Question

Determine the greatest 3-digit number exactly divisible by 8, 10 and 12.

Answer

**step1** Understanding the Problem

The problem asks for the greatest number that has three digits and can be divided by 8, 10, and 12 without any remainder. This means the number must be a common multiple of 8, 10, and 12.
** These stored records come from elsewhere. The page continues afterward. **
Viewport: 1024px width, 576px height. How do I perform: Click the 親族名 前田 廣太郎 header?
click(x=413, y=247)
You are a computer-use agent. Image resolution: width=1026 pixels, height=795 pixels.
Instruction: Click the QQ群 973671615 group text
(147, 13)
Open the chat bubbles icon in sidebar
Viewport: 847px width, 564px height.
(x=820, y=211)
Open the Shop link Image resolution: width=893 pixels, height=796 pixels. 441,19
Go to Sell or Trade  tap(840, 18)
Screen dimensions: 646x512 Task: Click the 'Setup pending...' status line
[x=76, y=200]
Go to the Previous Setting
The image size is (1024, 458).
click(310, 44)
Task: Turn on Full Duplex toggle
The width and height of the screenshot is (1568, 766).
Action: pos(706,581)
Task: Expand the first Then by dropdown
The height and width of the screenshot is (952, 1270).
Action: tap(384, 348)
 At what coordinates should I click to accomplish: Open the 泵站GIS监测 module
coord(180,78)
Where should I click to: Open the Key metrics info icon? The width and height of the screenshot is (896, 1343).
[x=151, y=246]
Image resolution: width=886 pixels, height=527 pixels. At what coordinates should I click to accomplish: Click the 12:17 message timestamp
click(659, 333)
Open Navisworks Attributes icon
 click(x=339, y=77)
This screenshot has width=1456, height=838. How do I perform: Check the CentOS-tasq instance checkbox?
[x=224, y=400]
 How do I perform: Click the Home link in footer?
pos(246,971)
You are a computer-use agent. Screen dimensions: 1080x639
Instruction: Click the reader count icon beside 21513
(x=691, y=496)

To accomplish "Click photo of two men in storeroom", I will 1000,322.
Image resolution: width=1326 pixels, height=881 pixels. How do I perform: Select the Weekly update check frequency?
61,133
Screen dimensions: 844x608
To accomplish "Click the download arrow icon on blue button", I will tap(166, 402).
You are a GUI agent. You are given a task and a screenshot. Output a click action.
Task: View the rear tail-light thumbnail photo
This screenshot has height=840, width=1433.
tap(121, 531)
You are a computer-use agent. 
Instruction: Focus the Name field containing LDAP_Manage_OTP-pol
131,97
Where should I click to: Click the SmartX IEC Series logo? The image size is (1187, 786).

**step2** Finding the Smallest Common Multiple

To find a number that is exactly divisible by 8, 10, and 12, we first need to find their smallest common multiple.
Let's list the multiples of each number until we find the first common one:
Multiples of 8: 8, 16, 24, 32, 40, 48, 56, 64, 72, 80, 88, 96, 104, 112, **120**, ...
Multiples of 10: 10, 20, 30, 40, 50, 60, 70, 80, 90, 100, 110, **120**, ...
Multiples of 12: 12, 24, 36, 48, 60, 72, 84, 96, 108, **120**, ...
The smallest number that is a multiple of 8, 10, and 12 is 120.

**step3** Identifying the Range of 3-Digit Numbers

A 3-digit number is any whole number from 100 to 999. We are looking for the largest number within this range that is a multiple of 120.

**step4** Finding the Greatest 3-Digit Multiple

Now, we will list the multiples of 120 and see which is the largest one that is still a 3-digit number:
$$120 \times 1 = 120$$
$$120 \times 2 = 240$$
$$120 \times 3 = 360$$
$$120 \times 4 = 480$$
$$120 \times 5 = 600$$
$$120 \times 6 = 720$$
$$120 \times 7 = 840$$
$$120 \times 8 = 960$$
$$120 \times 9 = 1080$$
The number 1080 has four digits, so it is too large. The largest 3-digit multiple of 120 is 960.

**step5** Final Answer

The greatest 3-digit number exactly divisible by 8, 10, and 12 is 960.